Stuck on an issue?

Lightrun Answers was designed to reduce the constant googling that comes with debugging 3rd party libraries. It collects links to all the places you might be looking at while hunting down a tough bug.

And, if you’re still stuck at the end, we’re happy to hop on a call to see how we can help out.

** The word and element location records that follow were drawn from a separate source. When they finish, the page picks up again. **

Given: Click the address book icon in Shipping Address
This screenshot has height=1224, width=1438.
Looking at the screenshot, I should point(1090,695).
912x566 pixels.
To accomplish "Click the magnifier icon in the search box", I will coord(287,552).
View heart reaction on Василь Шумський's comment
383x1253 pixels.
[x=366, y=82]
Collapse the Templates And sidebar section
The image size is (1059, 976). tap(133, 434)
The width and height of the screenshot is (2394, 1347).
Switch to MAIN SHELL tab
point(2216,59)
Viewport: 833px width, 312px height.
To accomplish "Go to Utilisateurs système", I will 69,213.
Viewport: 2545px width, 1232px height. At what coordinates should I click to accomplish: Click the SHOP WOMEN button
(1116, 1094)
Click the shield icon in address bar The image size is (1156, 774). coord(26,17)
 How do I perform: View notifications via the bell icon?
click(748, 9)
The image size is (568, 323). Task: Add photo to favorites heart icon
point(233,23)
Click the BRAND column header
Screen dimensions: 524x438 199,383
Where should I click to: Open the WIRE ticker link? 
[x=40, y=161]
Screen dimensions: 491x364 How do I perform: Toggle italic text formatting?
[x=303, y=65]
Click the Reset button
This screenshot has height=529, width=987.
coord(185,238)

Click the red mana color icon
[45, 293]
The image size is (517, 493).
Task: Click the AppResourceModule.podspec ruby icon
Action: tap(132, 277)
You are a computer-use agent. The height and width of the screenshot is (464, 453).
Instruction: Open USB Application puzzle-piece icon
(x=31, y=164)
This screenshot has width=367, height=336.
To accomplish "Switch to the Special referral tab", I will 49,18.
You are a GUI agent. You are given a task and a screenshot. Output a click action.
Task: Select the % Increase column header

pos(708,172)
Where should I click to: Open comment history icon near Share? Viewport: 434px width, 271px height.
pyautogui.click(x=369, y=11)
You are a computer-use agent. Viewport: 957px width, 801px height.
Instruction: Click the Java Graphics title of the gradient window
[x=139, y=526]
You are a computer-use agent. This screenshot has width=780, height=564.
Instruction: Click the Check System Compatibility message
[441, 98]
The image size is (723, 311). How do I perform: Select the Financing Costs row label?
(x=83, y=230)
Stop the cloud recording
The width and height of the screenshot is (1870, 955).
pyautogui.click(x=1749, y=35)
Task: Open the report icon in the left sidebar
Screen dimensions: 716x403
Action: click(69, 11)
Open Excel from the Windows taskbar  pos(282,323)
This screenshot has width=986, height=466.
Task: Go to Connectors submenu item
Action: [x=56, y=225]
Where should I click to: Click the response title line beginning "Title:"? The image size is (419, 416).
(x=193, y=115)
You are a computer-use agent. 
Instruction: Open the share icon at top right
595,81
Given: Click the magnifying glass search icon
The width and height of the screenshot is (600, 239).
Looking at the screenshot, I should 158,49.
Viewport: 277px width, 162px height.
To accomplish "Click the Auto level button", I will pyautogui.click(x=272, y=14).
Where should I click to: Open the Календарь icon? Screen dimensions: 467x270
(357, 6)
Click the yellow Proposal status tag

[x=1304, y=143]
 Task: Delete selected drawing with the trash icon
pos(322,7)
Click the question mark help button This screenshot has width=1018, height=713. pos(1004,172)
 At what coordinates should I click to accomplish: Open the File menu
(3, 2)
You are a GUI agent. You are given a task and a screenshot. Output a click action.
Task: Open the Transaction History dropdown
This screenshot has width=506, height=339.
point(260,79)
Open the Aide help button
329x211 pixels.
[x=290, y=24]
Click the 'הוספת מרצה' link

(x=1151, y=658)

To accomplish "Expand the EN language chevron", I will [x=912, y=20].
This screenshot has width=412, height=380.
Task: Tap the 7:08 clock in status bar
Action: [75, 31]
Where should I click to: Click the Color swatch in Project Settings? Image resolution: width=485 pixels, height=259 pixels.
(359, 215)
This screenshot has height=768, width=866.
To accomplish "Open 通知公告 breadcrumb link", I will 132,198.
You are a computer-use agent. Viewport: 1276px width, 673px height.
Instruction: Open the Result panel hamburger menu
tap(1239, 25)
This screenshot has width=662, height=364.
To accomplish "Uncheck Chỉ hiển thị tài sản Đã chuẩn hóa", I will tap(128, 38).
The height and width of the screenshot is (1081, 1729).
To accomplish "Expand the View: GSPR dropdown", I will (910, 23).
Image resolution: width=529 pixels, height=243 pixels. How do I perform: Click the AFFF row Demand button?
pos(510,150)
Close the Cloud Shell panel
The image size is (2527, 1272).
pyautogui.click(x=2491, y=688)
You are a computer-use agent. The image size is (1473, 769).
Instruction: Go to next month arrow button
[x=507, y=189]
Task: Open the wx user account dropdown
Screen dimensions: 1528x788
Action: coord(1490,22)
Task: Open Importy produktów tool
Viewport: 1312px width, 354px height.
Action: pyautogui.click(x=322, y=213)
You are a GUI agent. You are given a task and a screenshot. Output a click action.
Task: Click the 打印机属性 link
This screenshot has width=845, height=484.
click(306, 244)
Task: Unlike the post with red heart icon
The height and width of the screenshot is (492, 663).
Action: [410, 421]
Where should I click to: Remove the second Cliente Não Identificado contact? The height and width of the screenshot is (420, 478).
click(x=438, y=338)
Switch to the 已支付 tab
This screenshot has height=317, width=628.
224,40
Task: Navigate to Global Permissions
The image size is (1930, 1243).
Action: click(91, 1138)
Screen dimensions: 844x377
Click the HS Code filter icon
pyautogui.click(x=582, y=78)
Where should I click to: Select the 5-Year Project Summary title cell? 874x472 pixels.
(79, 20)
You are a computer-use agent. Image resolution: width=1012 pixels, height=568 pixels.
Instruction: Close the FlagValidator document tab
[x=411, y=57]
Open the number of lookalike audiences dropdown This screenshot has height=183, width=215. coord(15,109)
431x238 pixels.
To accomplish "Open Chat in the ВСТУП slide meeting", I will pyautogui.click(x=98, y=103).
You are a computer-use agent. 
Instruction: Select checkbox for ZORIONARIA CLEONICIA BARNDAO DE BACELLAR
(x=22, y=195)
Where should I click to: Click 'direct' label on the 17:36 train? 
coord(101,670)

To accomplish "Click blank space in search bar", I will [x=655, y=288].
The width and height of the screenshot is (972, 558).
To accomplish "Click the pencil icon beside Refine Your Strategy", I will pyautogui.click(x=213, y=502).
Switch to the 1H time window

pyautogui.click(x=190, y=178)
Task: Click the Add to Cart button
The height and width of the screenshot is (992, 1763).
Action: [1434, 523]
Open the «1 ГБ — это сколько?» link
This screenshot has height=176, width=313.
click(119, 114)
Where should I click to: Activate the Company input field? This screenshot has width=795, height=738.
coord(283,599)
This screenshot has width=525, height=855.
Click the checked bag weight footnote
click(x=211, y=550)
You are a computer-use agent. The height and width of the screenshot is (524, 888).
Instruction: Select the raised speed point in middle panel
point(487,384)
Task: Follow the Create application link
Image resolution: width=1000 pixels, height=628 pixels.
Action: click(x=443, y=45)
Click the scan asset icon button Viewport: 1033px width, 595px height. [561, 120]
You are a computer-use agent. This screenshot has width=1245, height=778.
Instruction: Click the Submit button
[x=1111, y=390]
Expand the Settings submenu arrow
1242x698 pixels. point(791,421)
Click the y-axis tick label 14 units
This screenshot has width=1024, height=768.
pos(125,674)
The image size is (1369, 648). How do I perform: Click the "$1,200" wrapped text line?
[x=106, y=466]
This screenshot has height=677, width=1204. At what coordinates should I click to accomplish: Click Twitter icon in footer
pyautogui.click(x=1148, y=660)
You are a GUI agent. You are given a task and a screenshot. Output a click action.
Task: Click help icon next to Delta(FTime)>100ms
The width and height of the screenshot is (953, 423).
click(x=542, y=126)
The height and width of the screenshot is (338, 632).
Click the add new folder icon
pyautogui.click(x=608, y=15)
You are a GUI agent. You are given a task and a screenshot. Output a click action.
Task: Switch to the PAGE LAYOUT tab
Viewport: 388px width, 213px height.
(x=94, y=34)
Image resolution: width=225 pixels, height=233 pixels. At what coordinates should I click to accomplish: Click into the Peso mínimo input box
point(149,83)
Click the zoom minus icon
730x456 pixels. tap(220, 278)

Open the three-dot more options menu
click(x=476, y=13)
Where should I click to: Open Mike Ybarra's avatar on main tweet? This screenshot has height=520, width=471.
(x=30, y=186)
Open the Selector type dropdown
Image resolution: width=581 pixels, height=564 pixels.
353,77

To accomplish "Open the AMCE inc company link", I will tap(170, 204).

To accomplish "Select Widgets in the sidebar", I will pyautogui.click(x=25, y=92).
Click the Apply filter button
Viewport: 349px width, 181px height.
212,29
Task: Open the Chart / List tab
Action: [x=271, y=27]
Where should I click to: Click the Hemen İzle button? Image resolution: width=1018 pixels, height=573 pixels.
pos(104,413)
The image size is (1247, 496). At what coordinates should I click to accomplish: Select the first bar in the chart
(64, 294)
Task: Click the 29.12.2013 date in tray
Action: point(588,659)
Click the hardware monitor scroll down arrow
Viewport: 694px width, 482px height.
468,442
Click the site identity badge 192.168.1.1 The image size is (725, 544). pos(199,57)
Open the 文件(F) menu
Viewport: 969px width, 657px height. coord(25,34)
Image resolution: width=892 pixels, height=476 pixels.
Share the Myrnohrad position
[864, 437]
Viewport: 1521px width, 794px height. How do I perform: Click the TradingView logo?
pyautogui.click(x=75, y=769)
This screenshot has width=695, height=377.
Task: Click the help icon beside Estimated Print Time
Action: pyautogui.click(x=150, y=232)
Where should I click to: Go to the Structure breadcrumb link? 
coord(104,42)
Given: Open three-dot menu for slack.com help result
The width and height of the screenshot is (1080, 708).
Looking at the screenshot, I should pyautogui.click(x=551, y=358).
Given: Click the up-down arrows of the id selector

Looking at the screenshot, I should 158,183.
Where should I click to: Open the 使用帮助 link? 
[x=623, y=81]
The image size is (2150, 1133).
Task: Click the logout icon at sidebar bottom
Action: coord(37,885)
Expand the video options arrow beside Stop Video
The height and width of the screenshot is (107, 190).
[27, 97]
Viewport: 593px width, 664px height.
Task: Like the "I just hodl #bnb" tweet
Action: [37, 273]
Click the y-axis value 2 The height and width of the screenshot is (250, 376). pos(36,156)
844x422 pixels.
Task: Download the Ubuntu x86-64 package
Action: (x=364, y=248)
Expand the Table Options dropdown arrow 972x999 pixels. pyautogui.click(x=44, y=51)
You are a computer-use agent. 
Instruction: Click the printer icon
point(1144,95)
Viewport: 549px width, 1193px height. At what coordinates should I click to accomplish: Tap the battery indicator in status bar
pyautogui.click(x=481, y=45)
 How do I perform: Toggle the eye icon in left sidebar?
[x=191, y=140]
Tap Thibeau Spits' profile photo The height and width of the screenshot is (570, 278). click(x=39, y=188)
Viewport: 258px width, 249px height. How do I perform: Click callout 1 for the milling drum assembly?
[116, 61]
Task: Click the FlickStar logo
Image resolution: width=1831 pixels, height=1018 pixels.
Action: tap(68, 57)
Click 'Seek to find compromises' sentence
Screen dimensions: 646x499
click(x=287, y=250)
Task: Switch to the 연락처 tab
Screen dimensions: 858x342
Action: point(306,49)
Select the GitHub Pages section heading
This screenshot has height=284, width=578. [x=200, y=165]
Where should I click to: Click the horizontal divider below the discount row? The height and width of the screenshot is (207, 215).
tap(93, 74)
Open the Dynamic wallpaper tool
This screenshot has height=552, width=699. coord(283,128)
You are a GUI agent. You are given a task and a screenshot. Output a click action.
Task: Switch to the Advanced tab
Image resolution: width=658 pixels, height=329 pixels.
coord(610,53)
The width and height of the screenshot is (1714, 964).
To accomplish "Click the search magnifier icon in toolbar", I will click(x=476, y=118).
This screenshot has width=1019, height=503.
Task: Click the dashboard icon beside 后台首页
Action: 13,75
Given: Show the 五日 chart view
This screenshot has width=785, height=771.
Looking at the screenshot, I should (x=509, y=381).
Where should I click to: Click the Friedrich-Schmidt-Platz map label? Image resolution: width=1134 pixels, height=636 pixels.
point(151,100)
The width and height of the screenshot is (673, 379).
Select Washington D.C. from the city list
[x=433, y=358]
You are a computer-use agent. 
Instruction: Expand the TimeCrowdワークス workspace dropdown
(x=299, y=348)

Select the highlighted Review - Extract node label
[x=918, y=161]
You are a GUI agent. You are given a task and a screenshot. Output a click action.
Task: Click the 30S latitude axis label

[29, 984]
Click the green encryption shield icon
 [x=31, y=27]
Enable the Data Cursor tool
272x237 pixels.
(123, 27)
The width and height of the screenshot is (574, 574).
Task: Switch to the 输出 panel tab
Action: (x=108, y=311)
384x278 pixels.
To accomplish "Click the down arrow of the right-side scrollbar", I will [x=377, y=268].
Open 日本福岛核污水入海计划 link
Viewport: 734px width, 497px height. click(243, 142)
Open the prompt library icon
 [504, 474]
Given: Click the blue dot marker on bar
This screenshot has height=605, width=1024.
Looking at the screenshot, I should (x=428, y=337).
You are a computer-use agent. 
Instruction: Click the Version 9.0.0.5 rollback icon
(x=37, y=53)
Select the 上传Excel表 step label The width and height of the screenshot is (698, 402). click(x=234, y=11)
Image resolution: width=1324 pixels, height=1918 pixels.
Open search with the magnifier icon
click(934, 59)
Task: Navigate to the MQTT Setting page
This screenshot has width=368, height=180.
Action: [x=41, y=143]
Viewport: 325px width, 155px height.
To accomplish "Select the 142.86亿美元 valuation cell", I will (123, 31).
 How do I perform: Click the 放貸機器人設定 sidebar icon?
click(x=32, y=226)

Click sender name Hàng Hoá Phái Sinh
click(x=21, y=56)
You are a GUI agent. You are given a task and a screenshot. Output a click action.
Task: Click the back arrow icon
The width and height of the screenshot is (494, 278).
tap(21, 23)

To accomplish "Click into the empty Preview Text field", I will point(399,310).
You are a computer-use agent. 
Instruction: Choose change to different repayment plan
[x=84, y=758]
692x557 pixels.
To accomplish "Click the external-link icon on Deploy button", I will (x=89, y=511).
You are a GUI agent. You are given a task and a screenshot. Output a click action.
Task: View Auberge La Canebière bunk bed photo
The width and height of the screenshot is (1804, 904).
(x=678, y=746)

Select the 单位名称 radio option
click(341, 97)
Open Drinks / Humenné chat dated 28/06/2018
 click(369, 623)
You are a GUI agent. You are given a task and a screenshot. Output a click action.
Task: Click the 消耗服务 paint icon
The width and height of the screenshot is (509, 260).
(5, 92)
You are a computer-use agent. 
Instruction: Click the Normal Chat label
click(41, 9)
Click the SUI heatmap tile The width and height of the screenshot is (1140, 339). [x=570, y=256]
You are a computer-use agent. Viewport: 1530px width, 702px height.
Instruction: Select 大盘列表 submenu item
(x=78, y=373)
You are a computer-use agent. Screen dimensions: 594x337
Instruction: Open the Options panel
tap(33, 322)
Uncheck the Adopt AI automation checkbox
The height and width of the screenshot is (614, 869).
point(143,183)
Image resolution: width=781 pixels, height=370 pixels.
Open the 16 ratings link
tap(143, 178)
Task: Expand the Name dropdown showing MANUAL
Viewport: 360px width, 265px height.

Unicode characters outside the basic multilingual plane can cause an ArgumentException in WriteStringChunked if the write buffer is full or nearly full

See original GitHub issue

Steps to reproduce

Unit test below, the “does not throw” assertion fails when there is 0, 1, 2 or 3 bytes of space left in the write buffer:

[Test, IssueLink("TODO")]
public void ChunkedStringEncodingSurrogatePairs()
{
    WriteBuffer.WriteBytes(new byte[WriteBuffer.Size - 1], 0, WriteBuffer.Size - 1);
    Assert.That(WriteBuffer.WriteSpaceLeft, Is.EqualTo(1));

    var charsUsed = 1;
    var completed = true;
    // This string has length two because it contains a character outside the Basic Multilingual Plane
    // In UTF-16, which is what .NET uses internally for string representation, this cyclone is represented via a surrogate pair.
    var cyclone = "🌀";

    Assert.That(() => WriteBuffer.WriteStringChunked(cyclone, 0, cyclone.Length, true, out charsUsed, out completed), Throws.Nothing);
    Assert.That(charsUsed, Is.EqualTo(0));
    Assert.That(completed, Is.False);
}

The issue

Very similar to https://github.com/npgsql/npgsql/issues/2849 which I raised and subsequently fixed in https://github.com/npgsql/npgsql/pull/2850, but my fix did not account for unicode characters outside the basic multilingual plane, which are represented in UTF-16 as inseparable surrogate pairs (https://en.wikipedia.org/wiki/Universal_Character_Set_characters#Surrogates).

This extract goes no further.